[flang] Add nsw to DO loop parameters #113854

yus3710-fj · 2024-10-28T03:12:30Z

nsw is added to DO loop parameters (initial parameters, terminal parameters, and incrementation parameters).
This can help vectorization in some cases like #110609.

See also the discussion in https://discourse.llvm.org/t/rfc-add-nsw-flags-to-arithmetic-integer-operations-using-the-option-fno-wrapv/77584/20.

The following is the result of the measurement of SPEC CPU 2017:

	speedup from `a87f776`
503.bwaves_r	x1.001
507.cactuBSSN_r	x1.005
521.wrf_r	x0.9991
527.cam4_r	x1.007
549.fotonik3d_r	x1.008
548.exchange2_r	x0.9994

llvmbot · 2024-10-28T03:13:10Z

@llvm/pr-subscribers-flang-fir-hlfir

Author: Yusuke MINATO (yus3710-fj)

Changes

nsw is added to DO loop parameters (initial parameters, terminal parameters, and incrementation parameters).
This can help vectorization in some cases like #110609.

See also the discussion in https://discourse.llvm.org/t/rfc-add-nsw-flags-to-arithmetic-integer-operations-using-the-option-fno-wrapv/77584/20.

Full diff: https://github.com/llvm/llvm-project/pull/113854.diff

4 Files Affected:

(modified) flang/lib/Lower/Bridge.cpp (+8)
(modified) flang/test/Lower/HLFIR/goto-do-body.f90 (+2-2)
(modified) flang/test/Lower/goto-do-body.f90 (+2-2)
(modified) flang/test/Lower/nsw.f90 (+95)

* THE PROBLEM
Return the passage of the flang pull request thread starting at "(modified) flang/lib/Lower/Bridge.cpp (+8)" and ending at "(modified) flang/test/Lower/goto-do-body.f90 (+2-2)", copied word for word.

* MATERIAL PROVIDED
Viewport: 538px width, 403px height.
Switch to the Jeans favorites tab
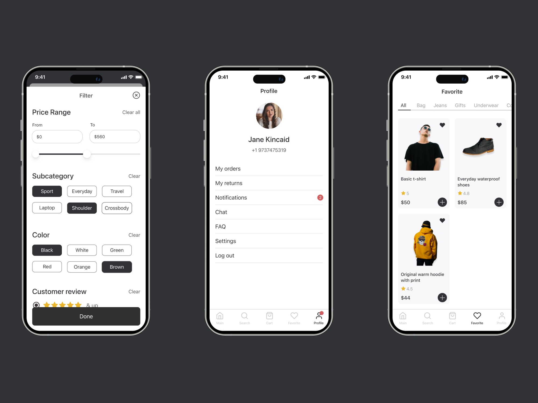click(439, 105)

* THE RESPONSE
(modified) flang/lib/Lower/Bridge.cpp (+8)
(modified) flang/test/Lower/HLFIR/goto-do-body.f90 (+2-2)
(modified) flang/test/Lower/goto-do-body.f90 (+2-2)